Records for the exercise
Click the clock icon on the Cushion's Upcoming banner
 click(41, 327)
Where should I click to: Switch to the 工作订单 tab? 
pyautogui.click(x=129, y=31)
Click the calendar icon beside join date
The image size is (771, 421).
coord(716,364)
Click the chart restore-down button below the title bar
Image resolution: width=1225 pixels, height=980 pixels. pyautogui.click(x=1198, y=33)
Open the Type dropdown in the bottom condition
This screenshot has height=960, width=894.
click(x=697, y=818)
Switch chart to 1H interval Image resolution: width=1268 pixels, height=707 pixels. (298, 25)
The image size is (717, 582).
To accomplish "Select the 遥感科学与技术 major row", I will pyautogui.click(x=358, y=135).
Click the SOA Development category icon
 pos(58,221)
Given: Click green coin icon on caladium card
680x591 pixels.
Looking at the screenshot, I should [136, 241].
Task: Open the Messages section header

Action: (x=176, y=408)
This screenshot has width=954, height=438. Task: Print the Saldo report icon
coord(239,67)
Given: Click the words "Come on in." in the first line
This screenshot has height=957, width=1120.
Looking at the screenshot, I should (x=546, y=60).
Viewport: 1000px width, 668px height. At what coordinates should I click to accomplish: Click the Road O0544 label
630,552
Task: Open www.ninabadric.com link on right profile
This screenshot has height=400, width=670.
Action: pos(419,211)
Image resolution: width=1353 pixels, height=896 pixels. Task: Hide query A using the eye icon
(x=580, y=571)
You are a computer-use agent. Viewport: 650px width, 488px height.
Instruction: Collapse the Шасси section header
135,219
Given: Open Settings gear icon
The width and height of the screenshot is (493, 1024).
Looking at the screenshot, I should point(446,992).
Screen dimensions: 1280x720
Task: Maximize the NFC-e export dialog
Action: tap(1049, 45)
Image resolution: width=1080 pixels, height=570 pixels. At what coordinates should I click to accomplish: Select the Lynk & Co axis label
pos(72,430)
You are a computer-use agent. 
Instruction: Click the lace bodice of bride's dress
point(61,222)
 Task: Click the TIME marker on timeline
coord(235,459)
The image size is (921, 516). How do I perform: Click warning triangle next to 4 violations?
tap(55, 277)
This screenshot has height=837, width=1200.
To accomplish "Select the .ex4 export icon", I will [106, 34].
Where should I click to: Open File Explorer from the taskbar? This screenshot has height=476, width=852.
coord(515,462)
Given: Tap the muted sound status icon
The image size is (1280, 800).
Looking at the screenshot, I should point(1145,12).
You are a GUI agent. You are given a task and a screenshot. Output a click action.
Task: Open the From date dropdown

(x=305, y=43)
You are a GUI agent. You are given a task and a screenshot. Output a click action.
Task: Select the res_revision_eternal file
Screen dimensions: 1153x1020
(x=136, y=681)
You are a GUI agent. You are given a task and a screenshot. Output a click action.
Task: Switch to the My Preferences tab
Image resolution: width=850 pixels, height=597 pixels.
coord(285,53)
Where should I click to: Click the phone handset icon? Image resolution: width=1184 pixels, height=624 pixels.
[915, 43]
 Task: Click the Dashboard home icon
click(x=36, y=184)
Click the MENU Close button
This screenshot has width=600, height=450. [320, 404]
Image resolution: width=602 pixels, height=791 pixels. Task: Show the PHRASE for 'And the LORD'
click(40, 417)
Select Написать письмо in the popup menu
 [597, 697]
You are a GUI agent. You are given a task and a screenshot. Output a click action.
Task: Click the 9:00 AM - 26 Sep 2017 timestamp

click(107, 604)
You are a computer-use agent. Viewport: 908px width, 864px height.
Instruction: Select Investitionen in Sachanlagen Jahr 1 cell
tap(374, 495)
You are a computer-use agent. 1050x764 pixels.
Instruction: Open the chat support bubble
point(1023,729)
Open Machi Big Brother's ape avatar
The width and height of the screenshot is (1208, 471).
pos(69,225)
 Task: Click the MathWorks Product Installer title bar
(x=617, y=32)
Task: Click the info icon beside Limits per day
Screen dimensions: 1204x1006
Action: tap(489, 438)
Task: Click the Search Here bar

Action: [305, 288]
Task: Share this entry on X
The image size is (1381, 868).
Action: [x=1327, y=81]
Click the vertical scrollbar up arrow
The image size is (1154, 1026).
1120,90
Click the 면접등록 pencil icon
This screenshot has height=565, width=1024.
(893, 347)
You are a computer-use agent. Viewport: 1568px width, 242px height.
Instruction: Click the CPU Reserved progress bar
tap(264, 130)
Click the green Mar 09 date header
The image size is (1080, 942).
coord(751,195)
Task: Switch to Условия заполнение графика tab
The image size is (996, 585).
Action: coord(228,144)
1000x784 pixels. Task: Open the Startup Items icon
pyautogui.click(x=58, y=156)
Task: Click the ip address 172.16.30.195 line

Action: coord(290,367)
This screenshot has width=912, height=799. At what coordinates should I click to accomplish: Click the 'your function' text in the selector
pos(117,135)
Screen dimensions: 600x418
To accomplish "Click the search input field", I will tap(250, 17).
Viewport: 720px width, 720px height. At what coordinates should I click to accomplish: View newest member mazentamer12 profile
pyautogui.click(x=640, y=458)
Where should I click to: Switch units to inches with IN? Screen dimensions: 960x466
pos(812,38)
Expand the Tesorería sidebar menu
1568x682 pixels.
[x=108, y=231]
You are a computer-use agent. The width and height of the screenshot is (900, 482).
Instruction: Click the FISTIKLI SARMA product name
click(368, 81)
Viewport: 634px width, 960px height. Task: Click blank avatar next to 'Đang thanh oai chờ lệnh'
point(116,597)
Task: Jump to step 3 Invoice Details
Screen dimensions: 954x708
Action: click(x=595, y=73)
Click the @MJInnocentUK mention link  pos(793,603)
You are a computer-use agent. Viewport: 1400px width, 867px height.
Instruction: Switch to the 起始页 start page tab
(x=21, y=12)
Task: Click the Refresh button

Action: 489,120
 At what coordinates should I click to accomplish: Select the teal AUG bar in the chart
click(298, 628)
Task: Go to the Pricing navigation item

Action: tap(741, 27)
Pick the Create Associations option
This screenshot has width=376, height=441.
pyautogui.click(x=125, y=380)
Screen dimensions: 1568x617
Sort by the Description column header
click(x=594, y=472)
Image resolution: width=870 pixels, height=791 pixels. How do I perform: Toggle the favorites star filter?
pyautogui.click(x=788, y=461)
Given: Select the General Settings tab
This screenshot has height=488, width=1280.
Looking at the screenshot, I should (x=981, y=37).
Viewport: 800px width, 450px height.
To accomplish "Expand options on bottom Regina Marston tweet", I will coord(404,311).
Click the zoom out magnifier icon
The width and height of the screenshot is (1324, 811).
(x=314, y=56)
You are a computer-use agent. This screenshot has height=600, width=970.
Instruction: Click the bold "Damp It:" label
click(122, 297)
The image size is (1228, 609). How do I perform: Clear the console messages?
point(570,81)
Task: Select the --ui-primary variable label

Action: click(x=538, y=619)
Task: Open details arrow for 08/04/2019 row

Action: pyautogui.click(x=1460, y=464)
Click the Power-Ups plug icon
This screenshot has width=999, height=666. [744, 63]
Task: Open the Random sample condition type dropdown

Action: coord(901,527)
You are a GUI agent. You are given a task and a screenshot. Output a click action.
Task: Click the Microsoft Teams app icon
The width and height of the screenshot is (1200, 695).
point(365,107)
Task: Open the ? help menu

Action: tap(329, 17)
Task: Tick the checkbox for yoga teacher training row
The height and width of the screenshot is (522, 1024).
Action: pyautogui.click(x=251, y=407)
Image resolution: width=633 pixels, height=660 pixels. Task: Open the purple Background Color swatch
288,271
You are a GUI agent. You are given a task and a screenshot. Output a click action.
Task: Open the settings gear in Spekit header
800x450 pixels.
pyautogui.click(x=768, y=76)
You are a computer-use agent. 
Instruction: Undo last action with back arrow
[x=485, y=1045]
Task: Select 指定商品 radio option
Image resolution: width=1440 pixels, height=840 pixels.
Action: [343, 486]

Work order
Return every entry exactly; no line may be missing.

Answer box
Click the clock icon on the Cushion's Upcoming banner
 click(41, 327)
Where should I click to: Switch to the 工作订单 tab? 
pyautogui.click(x=129, y=31)
Click the calendar icon beside join date
The image size is (771, 421).
coord(716,364)
Click the chart restore-down button below the title bar
Image resolution: width=1225 pixels, height=980 pixels. pyautogui.click(x=1198, y=33)
Open the Type dropdown in the bottom condition
This screenshot has height=960, width=894.
click(x=697, y=818)
Switch chart to 1H interval Image resolution: width=1268 pixels, height=707 pixels. (298, 25)
The image size is (717, 582).
To accomplish "Select the 遥感科学与技术 major row", I will pyautogui.click(x=358, y=135).
Click the SOA Development category icon
 pos(58,221)
Given: Click green coin icon on caladium card
680x591 pixels.
Looking at the screenshot, I should [136, 241].
Task: Open the Messages section header

Action: (x=176, y=408)
This screenshot has width=954, height=438. Task: Print the Saldo report icon
coord(239,67)
Given: Click the words "Come on in." in the first line
This screenshot has height=957, width=1120.
Looking at the screenshot, I should (x=546, y=60).
Viewport: 1000px width, 668px height. At what coordinates should I click to accomplish: Click the Road O0544 label
630,552
Task: Open www.ninabadric.com link on right profile
This screenshot has height=400, width=670.
Action: pos(419,211)
Image resolution: width=1353 pixels, height=896 pixels. Task: Hide query A using the eye icon
(x=580, y=571)
You are a computer-use agent. Viewport: 650px width, 488px height.
Instruction: Collapse the Шасси section header
135,219
Given: Open Settings gear icon
The width and height of the screenshot is (493, 1024).
Looking at the screenshot, I should point(446,992).
Screen dimensions: 1280x720
Task: Maximize the NFC-e export dialog
Action: tap(1049, 45)
Image resolution: width=1080 pixels, height=570 pixels. At what coordinates should I click to accomplish: Select the Lynk & Co axis label
pos(72,430)
You are a computer-use agent. 
Instruction: Click the lace bodice of bride's dress
point(61,222)
 Task: Click the TIME marker on timeline
coord(235,459)
The image size is (921, 516). How do I perform: Click warning triangle next to 4 violations?
tap(55, 277)
This screenshot has height=837, width=1200.
To accomplish "Select the .ex4 export icon", I will [106, 34].
Where should I click to: Open File Explorer from the taskbar? This screenshot has height=476, width=852.
coord(515,462)
Given: Tap the muted sound status icon
The image size is (1280, 800).
Looking at the screenshot, I should point(1145,12).
You are a GUI agent. You are given a task and a screenshot. Output a click action.
Task: Open the From date dropdown

(x=305, y=43)
You are a GUI agent. You are given a task and a screenshot. Output a click action.
Task: Select the res_revision_eternal file
Screen dimensions: 1153x1020
(x=136, y=681)
You are a GUI agent. You are given a task and a screenshot. Output a click action.
Task: Switch to the My Preferences tab
Image resolution: width=850 pixels, height=597 pixels.
coord(285,53)
Where should I click to: Click the phone handset icon? Image resolution: width=1184 pixels, height=624 pixels.
[915, 43]
 Task: Click the Dashboard home icon
click(x=36, y=184)
Click the MENU Close button
This screenshot has width=600, height=450. [320, 404]
Image resolution: width=602 pixels, height=791 pixels. Task: Show the PHRASE for 'And the LORD'
click(40, 417)
Select Написать письмо in the popup menu
 [597, 697]
You are a GUI agent. You are given a task and a screenshot. Output a click action.
Task: Click the 9:00 AM - 26 Sep 2017 timestamp

click(107, 604)
You are a computer-use agent. Viewport: 908px width, 864px height.
Instruction: Select Investitionen in Sachanlagen Jahr 1 cell
tap(374, 495)
You are a computer-use agent. 1050x764 pixels.
Instruction: Open the chat support bubble
point(1023,729)
Open Machi Big Brother's ape avatar
The width and height of the screenshot is (1208, 471).
pos(69,225)
 Task: Click the MathWorks Product Installer title bar
(x=617, y=32)
Task: Click the info icon beside Limits per day
Screen dimensions: 1204x1006
Action: tap(489, 438)
Task: Click the Search Here bar

Action: [305, 288]
Task: Share this entry on X
The image size is (1381, 868).
Action: [x=1327, y=81]
Click the vertical scrollbar up arrow
The image size is (1154, 1026).
1120,90
Click the 면접등록 pencil icon
This screenshot has height=565, width=1024.
(893, 347)
You are a computer-use agent. Viewport: 1568px width, 242px height.
Instruction: Click the CPU Reserved progress bar
tap(264, 130)
Click the green Mar 09 date header
The image size is (1080, 942).
coord(751,195)
Task: Switch to Условия заполнение графика tab
The image size is (996, 585).
Action: coord(228,144)
1000x784 pixels. Task: Open the Startup Items icon
pyautogui.click(x=58, y=156)
Task: Click the ip address 172.16.30.195 line

Action: coord(290,367)
This screenshot has width=912, height=799. At what coordinates should I click to accomplish: Click the 'your function' text in the selector
pos(117,135)
Screen dimensions: 600x418
To accomplish "Click the search input field", I will tap(250, 17).
Viewport: 720px width, 720px height. At what coordinates should I click to accomplish: View newest member mazentamer12 profile
pyautogui.click(x=640, y=458)
Where should I click to: Switch units to inches with IN? Screen dimensions: 960x466
pos(812,38)
Expand the Tesorería sidebar menu
1568x682 pixels.
[x=108, y=231]
You are a computer-use agent. The width and height of the screenshot is (900, 482).
Instruction: Click the FISTIKLI SARMA product name
click(368, 81)
Viewport: 634px width, 960px height. Task: Click blank avatar next to 'Đang thanh oai chờ lệnh'
point(116,597)
Task: Jump to step 3 Invoice Details
Screen dimensions: 954x708
Action: click(x=595, y=73)
Click the @MJInnocentUK mention link  pos(793,603)
You are a computer-use agent. Viewport: 1400px width, 867px height.
Instruction: Switch to the 起始页 start page tab
(x=21, y=12)
Task: Click the Refresh button

Action: 489,120
 At what coordinates should I click to accomplish: Select the teal AUG bar in the chart
click(298, 628)
Task: Go to the Pricing navigation item

Action: tap(741, 27)
Pick the Create Associations option
This screenshot has width=376, height=441.
pyautogui.click(x=125, y=380)
Screen dimensions: 1568x617
Sort by the Description column header
click(x=594, y=472)
Image resolution: width=870 pixels, height=791 pixels. How do I perform: Toggle the favorites star filter?
pyautogui.click(x=788, y=461)
Given: Select the General Settings tab
This screenshot has height=488, width=1280.
Looking at the screenshot, I should (x=981, y=37).
Viewport: 800px width, 450px height.
To accomplish "Expand options on bottom Regina Marston tweet", I will coord(404,311).
Click the zoom out magnifier icon
The width and height of the screenshot is (1324, 811).
(x=314, y=56)
You are a computer-use agent. This screenshot has height=600, width=970.
Instruction: Click the bold "Damp It:" label
click(122, 297)
The image size is (1228, 609). How do I perform: Clear the console messages?
point(570,81)
Task: Select the --ui-primary variable label

Action: click(x=538, y=619)
Task: Open details arrow for 08/04/2019 row

Action: pyautogui.click(x=1460, y=464)
Click the Power-Ups plug icon
This screenshot has width=999, height=666. [744, 63]
Task: Open the Random sample condition type dropdown

Action: coord(901,527)
You are a GUI agent. You are given a task and a screenshot. Output a click action.
Task: Click the Microsoft Teams app icon
The width and height of the screenshot is (1200, 695).
point(365,107)
Task: Open the ? help menu

Action: tap(329, 17)
Task: Tick the checkbox for yoga teacher training row
The height and width of the screenshot is (522, 1024).
Action: pyautogui.click(x=251, y=407)
Image resolution: width=633 pixels, height=660 pixels. Task: Open the purple Background Color swatch
288,271
You are a GUI agent. You are given a task and a screenshot. Output a click action.
Task: Open the settings gear in Spekit header
800x450 pixels.
pyautogui.click(x=768, y=76)
You are a computer-use agent. 
Instruction: Undo last action with back arrow
[x=485, y=1045]
Task: Select 指定商品 radio option
Image resolution: width=1440 pixels, height=840 pixels.
Action: [343, 486]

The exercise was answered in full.